=== RECORDS SUPPLIED ===
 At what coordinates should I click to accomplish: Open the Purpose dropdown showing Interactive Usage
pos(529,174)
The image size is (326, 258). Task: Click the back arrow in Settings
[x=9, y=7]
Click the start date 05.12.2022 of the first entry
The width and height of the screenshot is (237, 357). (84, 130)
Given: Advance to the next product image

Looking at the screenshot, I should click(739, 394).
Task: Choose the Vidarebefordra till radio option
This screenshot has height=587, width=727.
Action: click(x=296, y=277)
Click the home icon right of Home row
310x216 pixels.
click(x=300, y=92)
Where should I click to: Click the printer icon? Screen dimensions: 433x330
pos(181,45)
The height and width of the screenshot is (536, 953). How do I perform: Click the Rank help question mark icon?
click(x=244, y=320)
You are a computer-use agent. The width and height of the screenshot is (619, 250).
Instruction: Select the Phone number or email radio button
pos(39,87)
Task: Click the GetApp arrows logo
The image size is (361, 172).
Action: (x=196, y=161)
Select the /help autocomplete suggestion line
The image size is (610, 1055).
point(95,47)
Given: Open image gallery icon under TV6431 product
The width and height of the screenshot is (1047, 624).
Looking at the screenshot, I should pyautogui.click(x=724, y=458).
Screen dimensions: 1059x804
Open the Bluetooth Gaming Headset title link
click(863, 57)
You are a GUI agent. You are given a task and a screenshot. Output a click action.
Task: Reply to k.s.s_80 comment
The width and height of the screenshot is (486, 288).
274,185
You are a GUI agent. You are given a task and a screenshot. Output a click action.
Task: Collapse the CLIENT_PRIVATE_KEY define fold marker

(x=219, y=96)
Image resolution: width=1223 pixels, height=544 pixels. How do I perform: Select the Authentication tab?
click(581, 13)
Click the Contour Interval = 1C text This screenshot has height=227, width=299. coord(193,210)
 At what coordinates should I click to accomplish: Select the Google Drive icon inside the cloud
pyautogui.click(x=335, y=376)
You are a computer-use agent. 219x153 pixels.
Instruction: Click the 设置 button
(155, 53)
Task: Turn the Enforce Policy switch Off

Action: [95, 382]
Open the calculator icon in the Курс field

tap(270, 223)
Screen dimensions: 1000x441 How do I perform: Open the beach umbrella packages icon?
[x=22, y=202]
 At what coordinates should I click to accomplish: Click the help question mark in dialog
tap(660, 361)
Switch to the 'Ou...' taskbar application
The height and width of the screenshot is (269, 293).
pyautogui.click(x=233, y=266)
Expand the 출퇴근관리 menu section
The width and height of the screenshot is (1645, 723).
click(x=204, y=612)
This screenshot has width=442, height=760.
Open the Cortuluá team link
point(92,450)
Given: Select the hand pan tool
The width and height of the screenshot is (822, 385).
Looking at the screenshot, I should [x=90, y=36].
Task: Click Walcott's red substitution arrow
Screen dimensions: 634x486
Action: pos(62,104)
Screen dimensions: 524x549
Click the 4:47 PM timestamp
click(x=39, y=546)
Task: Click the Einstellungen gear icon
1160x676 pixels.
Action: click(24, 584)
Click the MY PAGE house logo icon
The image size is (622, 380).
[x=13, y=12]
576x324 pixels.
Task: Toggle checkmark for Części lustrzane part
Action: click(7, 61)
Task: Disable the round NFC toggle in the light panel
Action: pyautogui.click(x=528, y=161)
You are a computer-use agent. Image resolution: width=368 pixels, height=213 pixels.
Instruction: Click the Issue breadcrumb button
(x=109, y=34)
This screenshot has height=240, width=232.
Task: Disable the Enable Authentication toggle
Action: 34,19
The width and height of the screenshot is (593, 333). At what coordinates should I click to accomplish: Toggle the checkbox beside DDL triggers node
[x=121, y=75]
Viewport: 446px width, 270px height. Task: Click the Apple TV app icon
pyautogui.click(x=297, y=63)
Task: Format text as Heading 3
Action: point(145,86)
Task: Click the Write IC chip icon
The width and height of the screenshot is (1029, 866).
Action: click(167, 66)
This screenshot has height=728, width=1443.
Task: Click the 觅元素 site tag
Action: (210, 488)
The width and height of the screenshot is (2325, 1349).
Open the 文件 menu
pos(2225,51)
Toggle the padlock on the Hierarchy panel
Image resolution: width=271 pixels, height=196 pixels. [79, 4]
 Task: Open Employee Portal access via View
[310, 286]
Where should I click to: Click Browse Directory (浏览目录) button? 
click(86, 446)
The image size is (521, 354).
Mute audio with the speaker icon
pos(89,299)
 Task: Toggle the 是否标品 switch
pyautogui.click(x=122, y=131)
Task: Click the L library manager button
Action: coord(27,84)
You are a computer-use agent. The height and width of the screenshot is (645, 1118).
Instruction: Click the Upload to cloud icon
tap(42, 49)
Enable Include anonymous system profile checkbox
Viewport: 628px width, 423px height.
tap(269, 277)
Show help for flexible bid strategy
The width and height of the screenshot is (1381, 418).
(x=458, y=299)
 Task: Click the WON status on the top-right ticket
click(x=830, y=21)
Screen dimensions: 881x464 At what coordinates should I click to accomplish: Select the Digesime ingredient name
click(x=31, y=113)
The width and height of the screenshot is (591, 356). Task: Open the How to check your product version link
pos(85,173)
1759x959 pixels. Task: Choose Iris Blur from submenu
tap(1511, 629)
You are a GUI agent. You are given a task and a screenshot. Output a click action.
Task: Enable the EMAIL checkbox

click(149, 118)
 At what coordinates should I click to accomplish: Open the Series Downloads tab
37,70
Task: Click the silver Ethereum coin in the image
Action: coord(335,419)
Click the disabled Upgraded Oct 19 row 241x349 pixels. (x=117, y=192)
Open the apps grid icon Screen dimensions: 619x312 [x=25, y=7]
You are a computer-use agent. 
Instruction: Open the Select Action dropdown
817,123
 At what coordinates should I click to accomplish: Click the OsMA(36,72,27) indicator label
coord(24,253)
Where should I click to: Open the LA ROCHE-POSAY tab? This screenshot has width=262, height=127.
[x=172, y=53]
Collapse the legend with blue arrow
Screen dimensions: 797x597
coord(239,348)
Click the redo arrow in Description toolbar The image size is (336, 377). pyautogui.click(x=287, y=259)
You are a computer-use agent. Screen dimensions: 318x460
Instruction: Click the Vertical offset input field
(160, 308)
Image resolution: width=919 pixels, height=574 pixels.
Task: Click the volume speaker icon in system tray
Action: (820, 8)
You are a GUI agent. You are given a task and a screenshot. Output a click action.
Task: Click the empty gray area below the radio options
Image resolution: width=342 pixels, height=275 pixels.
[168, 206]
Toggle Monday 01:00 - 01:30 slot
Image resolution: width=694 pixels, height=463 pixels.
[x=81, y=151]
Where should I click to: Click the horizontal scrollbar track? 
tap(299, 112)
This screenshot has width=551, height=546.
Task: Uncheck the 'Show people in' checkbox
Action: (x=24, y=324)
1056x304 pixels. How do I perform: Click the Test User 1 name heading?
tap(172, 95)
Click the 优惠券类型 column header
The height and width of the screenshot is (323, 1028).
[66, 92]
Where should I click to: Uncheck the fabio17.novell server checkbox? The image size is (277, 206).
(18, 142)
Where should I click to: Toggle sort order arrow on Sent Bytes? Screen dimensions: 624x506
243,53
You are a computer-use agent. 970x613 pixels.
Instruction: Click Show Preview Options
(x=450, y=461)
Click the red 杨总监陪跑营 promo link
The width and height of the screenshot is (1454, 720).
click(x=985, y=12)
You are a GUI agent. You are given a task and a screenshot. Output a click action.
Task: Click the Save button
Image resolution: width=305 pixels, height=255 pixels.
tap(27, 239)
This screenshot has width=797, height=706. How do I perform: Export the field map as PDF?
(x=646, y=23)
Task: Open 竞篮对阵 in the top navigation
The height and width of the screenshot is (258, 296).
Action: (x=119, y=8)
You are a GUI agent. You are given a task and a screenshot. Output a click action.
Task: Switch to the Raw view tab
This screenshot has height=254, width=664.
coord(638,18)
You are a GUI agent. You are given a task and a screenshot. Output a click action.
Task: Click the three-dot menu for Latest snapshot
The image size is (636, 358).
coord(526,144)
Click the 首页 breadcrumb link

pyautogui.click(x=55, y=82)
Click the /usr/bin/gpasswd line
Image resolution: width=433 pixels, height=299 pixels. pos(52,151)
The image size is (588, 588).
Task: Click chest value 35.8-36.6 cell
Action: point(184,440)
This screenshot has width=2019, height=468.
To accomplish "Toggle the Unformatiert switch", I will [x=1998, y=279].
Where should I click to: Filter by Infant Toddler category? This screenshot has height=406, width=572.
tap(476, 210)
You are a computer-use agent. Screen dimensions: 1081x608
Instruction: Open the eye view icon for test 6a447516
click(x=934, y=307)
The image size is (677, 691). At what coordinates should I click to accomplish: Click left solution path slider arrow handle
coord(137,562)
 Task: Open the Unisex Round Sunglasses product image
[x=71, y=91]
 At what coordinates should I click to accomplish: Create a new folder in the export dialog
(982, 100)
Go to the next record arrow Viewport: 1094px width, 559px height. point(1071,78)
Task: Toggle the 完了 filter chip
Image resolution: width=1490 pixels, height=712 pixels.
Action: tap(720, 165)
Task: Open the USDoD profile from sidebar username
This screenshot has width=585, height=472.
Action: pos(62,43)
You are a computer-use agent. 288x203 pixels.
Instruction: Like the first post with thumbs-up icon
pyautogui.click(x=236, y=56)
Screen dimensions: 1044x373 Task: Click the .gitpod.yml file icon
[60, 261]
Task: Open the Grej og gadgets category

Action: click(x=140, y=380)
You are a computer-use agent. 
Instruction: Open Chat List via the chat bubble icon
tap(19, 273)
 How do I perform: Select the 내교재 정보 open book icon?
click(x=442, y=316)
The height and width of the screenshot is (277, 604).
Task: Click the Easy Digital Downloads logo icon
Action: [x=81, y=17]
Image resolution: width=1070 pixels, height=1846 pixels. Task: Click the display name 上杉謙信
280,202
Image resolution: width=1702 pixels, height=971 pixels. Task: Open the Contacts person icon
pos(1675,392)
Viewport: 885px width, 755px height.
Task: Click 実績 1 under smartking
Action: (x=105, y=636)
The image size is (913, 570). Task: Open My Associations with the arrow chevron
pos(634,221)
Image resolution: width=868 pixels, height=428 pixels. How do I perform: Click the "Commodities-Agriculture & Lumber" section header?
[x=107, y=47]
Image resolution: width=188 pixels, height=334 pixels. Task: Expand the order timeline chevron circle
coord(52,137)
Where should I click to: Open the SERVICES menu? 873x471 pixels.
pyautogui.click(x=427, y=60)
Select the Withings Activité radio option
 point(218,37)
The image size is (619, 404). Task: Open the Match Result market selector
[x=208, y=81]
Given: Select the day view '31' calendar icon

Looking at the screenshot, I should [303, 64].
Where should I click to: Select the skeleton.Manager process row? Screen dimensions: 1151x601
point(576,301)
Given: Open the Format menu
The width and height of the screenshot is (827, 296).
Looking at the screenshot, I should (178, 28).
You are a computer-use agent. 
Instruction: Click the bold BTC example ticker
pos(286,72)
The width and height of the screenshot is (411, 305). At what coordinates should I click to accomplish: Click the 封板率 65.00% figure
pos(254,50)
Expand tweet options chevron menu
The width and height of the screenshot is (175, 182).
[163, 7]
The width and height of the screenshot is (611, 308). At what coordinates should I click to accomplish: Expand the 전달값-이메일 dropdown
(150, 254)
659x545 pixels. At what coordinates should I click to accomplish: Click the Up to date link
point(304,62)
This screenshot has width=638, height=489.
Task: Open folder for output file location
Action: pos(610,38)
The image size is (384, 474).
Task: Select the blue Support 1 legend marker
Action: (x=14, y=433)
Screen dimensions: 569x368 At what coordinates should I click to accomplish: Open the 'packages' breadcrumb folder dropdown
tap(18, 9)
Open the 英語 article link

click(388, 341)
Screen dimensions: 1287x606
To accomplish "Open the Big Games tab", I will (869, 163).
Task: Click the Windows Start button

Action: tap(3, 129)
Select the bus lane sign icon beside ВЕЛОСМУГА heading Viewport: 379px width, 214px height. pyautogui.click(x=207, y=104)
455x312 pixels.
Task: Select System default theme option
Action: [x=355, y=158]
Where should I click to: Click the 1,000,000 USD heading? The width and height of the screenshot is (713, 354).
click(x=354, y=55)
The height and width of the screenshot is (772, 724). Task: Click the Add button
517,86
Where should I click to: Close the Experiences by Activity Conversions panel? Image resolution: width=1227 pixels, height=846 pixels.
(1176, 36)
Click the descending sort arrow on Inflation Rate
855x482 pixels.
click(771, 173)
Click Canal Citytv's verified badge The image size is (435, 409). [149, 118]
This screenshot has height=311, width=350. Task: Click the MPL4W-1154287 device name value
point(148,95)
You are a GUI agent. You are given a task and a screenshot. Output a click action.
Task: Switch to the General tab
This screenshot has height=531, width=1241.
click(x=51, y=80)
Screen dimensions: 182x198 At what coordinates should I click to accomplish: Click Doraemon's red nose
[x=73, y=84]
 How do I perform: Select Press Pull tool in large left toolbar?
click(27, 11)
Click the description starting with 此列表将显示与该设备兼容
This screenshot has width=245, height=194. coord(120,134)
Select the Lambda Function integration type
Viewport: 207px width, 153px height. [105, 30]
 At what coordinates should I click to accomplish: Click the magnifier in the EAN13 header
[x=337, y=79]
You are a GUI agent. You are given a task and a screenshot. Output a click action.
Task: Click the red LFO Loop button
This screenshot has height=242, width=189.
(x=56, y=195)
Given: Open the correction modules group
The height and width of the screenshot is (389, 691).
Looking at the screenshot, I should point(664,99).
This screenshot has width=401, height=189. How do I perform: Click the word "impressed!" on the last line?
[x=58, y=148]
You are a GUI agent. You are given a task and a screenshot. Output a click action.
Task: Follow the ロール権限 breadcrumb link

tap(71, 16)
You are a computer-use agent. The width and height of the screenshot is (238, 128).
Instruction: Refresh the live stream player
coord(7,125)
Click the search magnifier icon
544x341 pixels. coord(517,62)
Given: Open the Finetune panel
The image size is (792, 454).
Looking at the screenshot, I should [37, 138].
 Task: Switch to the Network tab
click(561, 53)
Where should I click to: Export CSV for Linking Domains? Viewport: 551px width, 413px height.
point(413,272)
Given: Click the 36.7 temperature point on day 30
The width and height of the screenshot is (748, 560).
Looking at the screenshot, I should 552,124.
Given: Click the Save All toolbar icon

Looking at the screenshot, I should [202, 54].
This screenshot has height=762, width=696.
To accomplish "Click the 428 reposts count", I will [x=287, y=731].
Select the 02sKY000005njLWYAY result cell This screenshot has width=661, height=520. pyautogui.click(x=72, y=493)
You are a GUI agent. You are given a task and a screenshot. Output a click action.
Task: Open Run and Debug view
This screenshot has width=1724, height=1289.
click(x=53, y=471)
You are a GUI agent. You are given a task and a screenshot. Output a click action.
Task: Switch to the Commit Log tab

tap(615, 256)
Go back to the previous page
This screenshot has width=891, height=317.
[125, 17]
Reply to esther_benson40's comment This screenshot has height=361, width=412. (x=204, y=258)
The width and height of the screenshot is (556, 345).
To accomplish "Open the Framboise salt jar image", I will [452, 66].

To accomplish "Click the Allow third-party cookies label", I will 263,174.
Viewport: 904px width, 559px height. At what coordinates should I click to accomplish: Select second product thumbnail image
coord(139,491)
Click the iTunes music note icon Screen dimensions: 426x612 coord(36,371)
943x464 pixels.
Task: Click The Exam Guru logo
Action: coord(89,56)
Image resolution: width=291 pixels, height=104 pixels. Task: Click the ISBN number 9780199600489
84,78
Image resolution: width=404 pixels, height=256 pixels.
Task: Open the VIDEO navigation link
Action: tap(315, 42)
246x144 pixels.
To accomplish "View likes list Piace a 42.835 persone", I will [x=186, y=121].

=== ASSIGNMENT ===
From the records above, reproduce exactly the lines from the one with "Where should I click to: Open the LA" to the one with "You are a computer-use agent. Screen dimensions: 318x460", both included, and no others.

=== TASK RESULT ===
Where should I click to: Open the LA ROCHE-POSAY tab? This screenshot has width=262, height=127.
[x=172, y=53]
Collapse the legend with blue arrow
Screen dimensions: 797x597
coord(239,348)
Click the redo arrow in Description toolbar The image size is (336, 377). pyautogui.click(x=287, y=259)
You are a computer-use agent. Screen dimensions: 318x460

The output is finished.